He was born in April 1795 the second son of George Bisset, schoolmaster of Udny Academy north of Aberdeen. James took over the running of the Academy in 1812 at age 17. He attended Marischal College in Aberdeen sporadically (1808/9, 1817/8, 1818/9) and also attended Edinburgh University for some sessions. He became private tutor to the family of Fraser of Strichen (later known as Lord Lovat. In March 1819 he was licensed to preach by the Presbytery of Ellon.

In June 1825 under patronage of the Crown he was presented to the congregation of Bourtie and was formally ordained there in April 1826.

Continuing occasional university attendance at Marischal College he eventually graduated MA in 1839 aged 44. In February 1850 they further awarded him an honorary Doctor of Divinity.

In 1862 he succeeded the Rev Colin Smith as Moderator of the General Assembly of the Church of Scotland the highest position in the Scottish Church. He was succeeded in turn by Rev James Craik.

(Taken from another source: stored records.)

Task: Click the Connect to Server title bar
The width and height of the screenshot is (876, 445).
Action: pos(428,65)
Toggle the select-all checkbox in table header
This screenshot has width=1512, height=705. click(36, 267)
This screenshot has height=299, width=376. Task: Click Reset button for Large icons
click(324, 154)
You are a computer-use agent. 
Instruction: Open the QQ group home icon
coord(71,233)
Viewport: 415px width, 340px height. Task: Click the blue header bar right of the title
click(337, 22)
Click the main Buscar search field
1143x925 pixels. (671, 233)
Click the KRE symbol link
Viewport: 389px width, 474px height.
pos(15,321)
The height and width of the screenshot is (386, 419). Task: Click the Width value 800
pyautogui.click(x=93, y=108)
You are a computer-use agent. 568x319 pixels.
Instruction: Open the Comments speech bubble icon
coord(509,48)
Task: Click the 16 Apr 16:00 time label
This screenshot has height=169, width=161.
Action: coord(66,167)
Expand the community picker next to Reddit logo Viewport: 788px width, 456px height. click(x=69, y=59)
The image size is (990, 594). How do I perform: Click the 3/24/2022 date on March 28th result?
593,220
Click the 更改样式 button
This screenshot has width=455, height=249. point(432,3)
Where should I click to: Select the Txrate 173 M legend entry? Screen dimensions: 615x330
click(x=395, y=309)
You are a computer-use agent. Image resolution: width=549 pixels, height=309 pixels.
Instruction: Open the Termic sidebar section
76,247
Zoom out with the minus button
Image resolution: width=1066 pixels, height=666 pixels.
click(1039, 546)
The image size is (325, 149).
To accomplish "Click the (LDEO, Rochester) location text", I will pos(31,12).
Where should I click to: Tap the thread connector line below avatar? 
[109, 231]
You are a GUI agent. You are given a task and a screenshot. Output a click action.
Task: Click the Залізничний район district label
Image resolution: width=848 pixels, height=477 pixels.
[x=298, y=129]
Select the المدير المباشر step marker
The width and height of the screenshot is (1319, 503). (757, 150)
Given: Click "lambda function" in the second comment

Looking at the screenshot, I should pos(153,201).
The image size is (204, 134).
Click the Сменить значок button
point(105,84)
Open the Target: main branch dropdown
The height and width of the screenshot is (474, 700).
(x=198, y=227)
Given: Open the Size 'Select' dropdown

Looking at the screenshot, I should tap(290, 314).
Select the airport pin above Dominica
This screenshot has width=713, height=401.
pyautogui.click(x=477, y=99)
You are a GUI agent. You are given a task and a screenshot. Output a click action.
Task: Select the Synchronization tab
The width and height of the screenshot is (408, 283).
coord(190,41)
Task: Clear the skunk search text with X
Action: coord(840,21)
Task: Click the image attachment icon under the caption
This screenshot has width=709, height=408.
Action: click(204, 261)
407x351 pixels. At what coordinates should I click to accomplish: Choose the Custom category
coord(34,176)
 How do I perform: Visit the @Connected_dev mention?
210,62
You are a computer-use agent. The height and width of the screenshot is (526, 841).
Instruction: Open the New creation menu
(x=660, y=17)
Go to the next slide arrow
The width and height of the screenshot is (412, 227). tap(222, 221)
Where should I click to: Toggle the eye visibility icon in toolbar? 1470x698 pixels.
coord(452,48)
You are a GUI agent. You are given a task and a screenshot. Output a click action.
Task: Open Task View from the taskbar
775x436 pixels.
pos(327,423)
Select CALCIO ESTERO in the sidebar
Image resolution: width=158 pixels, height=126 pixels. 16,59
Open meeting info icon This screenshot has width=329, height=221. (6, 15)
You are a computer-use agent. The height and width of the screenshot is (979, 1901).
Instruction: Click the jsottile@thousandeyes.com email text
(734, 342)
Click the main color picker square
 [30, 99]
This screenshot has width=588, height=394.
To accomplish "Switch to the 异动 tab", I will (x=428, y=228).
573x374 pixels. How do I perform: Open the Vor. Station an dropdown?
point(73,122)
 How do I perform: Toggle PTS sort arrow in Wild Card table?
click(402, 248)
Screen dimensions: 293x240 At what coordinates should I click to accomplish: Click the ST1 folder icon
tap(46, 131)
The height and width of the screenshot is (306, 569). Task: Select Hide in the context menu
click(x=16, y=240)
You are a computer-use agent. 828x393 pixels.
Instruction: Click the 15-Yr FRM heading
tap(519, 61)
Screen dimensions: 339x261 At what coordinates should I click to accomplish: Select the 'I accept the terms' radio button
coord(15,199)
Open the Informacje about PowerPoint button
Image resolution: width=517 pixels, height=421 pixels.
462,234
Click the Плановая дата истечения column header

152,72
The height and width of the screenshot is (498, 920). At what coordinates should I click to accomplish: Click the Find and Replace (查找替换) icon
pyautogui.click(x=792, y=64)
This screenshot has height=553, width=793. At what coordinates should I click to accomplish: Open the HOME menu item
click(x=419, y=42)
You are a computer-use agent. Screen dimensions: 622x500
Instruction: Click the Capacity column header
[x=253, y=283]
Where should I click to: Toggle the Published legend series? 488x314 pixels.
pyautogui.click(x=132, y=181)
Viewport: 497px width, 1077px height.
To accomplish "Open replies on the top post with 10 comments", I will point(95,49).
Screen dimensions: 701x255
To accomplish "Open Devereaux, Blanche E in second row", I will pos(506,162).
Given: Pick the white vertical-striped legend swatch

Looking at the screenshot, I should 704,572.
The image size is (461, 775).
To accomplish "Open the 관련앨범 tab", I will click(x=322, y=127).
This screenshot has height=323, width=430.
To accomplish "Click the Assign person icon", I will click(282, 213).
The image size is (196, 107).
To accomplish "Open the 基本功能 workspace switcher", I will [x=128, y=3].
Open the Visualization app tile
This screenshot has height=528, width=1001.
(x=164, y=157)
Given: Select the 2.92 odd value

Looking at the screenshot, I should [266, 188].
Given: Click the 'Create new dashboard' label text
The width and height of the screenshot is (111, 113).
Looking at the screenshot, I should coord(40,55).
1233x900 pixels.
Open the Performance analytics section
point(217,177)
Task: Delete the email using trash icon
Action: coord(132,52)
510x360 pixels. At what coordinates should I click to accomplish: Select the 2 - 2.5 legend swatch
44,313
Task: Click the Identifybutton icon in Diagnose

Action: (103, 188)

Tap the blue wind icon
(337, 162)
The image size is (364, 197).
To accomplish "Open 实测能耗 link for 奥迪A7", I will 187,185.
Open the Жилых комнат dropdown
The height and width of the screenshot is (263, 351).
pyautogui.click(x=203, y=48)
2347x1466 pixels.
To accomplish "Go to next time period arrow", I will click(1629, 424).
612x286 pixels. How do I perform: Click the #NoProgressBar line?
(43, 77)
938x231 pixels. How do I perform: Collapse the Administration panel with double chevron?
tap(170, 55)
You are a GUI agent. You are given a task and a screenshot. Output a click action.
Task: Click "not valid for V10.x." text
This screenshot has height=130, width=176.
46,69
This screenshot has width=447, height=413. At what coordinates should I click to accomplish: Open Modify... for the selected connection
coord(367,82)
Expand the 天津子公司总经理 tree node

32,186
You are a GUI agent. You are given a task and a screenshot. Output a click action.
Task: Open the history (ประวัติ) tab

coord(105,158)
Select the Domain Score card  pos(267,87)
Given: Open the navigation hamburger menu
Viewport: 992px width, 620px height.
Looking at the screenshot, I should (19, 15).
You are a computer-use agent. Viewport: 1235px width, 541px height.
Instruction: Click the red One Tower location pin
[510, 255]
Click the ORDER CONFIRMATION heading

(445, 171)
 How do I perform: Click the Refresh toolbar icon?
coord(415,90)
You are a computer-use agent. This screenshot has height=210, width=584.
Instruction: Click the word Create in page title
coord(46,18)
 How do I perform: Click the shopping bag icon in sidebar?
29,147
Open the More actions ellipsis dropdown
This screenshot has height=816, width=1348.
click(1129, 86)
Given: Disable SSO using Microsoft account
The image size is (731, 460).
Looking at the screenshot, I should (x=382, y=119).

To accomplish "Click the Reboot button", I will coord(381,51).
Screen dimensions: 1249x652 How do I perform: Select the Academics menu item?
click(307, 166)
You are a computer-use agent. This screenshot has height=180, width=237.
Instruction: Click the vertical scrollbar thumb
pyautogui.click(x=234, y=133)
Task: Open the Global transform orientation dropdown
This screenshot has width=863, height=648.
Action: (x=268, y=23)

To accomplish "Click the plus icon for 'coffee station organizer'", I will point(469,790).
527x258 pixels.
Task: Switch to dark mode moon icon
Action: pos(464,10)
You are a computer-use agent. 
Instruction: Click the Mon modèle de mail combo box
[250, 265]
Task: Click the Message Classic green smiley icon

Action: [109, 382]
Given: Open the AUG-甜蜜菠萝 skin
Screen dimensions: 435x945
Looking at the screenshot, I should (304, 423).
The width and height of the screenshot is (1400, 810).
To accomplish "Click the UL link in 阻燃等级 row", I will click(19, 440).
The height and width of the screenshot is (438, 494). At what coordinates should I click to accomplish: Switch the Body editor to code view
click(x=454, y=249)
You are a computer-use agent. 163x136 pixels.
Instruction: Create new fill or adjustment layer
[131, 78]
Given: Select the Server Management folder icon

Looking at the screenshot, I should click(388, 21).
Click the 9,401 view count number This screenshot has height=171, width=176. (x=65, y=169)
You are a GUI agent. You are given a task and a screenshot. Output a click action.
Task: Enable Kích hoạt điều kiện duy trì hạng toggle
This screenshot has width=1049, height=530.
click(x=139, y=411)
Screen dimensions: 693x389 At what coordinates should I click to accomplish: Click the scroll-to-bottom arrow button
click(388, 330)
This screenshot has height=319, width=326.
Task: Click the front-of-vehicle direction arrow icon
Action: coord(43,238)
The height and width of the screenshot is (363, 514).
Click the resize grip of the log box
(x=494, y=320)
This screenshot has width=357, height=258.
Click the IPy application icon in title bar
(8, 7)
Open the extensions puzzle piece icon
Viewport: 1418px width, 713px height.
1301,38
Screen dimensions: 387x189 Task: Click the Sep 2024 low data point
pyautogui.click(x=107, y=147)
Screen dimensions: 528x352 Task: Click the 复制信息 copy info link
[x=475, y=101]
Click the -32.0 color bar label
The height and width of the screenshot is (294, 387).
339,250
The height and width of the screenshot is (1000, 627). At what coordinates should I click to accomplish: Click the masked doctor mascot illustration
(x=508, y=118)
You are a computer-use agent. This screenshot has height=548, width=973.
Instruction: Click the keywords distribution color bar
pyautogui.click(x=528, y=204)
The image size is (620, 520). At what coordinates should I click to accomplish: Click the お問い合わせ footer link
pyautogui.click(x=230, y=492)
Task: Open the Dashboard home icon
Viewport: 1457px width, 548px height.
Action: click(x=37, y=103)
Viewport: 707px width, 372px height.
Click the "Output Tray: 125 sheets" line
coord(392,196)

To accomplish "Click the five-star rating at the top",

He died in the manse at Bourtie on 8 September 1872.

==Family==
In December 1829 he married Mary Bannerman Lessel (d.1836), daughter of Rev Robert Lessel minister of the neighbouring parish of Inverurie. Their children included:

- Mary Bisset (b.1830) married Rev Dr John Davidson her father's successor as minister of Inverurie
- Susan Bisset (b.1832) married Henry Campbell Raikes as his first wife
- James Bisset (1833-1901) became a banker in Brantford in Canada
- Christian Helen Bisset (1835-1857) died in Cawnpore in India during the Indian mutiny
- Robina Mary Bannerman Lessel Bisset (b.1836-1911) married Henry Campbell Raikes as his second wife

His first wife died giving birth to Robina. In June 1840 he married Elizabeth Sinclair Smith (1823-1890) daughter of Rev William Smith of Bower. Their children included:

- George Thomas Bisset (1841-1852)
- Sir William Sinclair Smith Bisset KCIE (1843-1917) Government Director of Indian Railways for all India
- Elizabeth Sinclair Bisset (b.1845) married Dr Henry Muscroft of Pontefract

==Publications==

- Account of the Parish of Bourtie (1845)
- Inquiry into the Spirit of the Constitution of the Church of Scotland (1866)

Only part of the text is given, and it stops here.